Try it> Return every line of the data below that includes the string "trash".

Information provided>
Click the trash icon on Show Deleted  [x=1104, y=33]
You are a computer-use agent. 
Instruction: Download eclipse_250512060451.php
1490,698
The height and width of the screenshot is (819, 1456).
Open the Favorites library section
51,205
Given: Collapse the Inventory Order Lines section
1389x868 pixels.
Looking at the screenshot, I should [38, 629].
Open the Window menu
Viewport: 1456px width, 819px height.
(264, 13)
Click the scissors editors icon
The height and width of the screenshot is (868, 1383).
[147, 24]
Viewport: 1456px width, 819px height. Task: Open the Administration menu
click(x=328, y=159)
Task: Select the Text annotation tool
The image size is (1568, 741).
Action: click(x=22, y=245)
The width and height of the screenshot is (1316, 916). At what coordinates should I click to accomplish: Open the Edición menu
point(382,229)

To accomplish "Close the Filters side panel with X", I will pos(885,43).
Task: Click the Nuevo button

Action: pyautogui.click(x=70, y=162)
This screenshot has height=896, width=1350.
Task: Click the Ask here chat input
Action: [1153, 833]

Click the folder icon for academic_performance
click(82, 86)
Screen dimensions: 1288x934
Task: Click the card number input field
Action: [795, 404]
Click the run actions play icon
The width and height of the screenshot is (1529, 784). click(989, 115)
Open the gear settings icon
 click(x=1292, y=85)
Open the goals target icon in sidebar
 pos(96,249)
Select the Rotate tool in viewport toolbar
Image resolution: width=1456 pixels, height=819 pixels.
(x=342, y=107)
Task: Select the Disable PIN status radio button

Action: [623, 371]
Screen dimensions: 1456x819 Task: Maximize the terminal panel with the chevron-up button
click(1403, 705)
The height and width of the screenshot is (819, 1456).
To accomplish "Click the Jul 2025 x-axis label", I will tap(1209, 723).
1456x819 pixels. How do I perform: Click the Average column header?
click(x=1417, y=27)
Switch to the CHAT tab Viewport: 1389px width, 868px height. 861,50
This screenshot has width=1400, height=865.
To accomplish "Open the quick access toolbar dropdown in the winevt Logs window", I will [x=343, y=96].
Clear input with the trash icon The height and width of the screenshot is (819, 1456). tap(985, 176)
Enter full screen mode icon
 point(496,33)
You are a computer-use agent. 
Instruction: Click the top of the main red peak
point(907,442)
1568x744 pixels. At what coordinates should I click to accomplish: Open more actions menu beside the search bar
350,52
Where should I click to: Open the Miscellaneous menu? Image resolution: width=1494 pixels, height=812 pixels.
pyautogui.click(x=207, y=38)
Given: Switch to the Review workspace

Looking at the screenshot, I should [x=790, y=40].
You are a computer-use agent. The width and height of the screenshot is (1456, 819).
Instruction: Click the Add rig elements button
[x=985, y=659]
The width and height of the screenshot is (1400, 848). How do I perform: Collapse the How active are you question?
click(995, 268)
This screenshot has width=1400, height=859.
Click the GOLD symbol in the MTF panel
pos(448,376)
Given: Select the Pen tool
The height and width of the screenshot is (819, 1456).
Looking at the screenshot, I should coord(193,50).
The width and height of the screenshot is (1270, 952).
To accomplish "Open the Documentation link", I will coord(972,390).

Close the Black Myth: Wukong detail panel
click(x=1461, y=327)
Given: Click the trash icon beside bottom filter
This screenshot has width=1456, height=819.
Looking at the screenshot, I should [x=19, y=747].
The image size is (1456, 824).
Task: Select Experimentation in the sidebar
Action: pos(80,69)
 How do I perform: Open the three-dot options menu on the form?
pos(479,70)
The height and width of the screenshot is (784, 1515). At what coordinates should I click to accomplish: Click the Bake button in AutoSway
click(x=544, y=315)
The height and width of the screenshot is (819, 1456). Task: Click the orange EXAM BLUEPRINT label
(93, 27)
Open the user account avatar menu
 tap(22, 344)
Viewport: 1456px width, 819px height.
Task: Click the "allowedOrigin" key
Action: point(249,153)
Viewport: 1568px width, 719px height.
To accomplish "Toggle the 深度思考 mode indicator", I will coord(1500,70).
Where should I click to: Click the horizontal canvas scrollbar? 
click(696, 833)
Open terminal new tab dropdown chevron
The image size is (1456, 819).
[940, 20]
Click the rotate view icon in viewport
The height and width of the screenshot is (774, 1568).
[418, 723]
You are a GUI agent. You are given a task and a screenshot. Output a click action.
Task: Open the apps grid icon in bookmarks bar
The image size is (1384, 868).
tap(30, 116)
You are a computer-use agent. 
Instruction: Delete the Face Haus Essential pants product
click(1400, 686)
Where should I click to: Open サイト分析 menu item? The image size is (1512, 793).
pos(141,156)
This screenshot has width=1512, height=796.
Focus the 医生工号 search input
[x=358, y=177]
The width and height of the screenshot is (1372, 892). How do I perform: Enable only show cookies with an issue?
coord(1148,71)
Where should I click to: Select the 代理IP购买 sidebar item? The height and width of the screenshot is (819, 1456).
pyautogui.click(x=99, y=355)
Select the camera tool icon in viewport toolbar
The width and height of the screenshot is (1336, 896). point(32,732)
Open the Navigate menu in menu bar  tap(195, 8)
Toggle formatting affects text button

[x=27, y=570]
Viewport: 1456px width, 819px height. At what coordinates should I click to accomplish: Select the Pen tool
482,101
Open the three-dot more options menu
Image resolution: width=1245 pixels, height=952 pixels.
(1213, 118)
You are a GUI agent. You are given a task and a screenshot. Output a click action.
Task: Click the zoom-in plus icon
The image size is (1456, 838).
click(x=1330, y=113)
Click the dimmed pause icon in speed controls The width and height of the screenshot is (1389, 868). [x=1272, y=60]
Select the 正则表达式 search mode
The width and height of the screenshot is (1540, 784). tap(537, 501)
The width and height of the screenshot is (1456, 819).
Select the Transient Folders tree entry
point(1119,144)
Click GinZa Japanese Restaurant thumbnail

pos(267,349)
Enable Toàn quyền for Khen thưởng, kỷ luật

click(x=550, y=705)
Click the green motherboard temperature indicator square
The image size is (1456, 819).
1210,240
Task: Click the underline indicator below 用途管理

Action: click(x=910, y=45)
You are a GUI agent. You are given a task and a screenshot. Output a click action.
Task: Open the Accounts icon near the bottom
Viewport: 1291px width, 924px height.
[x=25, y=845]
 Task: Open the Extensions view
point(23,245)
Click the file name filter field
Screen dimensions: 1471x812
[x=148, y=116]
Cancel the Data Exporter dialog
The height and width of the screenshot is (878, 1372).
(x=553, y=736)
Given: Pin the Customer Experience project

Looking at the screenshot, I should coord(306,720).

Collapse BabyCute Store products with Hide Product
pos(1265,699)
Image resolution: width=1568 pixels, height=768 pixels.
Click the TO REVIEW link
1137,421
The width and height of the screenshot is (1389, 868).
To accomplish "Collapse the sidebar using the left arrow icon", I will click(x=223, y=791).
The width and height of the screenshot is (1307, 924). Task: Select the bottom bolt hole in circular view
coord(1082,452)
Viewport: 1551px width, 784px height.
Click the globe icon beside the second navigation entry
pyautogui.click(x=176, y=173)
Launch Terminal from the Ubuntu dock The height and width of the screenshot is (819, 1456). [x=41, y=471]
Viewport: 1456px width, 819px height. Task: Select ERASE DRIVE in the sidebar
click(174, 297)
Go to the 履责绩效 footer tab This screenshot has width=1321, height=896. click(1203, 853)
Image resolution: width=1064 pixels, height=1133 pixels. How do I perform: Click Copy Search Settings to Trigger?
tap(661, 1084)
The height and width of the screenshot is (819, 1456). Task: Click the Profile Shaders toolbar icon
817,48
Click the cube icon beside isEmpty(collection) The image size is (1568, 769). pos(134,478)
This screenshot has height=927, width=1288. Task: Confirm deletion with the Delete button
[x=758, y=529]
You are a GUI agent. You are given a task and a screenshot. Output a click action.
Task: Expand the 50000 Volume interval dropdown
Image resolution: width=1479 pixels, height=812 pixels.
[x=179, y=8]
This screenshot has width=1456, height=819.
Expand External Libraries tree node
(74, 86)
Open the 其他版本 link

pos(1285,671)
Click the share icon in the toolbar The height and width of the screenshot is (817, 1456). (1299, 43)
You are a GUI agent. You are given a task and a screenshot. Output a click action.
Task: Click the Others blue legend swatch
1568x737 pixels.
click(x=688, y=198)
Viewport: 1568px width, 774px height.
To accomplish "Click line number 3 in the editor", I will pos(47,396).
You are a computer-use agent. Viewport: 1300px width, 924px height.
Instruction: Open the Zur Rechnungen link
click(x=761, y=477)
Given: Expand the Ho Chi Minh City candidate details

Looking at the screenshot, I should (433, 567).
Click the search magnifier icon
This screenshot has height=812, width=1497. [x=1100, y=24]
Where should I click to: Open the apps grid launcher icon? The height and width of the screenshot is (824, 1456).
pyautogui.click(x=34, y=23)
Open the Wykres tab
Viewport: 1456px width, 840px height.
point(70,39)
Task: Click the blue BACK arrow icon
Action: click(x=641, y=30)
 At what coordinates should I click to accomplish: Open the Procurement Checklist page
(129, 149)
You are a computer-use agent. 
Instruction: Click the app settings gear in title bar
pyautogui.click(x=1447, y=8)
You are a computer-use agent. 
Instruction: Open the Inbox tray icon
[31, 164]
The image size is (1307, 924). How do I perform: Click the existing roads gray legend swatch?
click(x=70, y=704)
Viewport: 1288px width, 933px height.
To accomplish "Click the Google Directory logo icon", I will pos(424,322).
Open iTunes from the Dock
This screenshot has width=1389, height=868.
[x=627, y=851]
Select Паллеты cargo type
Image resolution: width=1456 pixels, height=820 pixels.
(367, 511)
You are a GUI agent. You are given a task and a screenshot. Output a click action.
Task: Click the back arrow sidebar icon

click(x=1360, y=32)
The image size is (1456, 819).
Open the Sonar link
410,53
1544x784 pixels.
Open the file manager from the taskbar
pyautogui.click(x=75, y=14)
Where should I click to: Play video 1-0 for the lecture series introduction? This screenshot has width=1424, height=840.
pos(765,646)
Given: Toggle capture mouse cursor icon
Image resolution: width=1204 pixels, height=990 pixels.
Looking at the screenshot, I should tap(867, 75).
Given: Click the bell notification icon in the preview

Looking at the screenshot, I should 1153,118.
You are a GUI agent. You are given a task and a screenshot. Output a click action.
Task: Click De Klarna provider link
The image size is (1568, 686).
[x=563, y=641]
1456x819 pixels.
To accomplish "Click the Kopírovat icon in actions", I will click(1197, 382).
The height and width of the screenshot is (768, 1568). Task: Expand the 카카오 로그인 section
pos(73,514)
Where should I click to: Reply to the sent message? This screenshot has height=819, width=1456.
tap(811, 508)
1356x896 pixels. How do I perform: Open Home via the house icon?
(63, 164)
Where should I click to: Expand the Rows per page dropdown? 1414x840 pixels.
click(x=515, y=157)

Solution>
Click the trash icon on Show Deleted  [x=1104, y=33]
Clear input with the trash icon The height and width of the screenshot is (819, 1456). tap(985, 176)
Given: Click the trash icon beside bottom filter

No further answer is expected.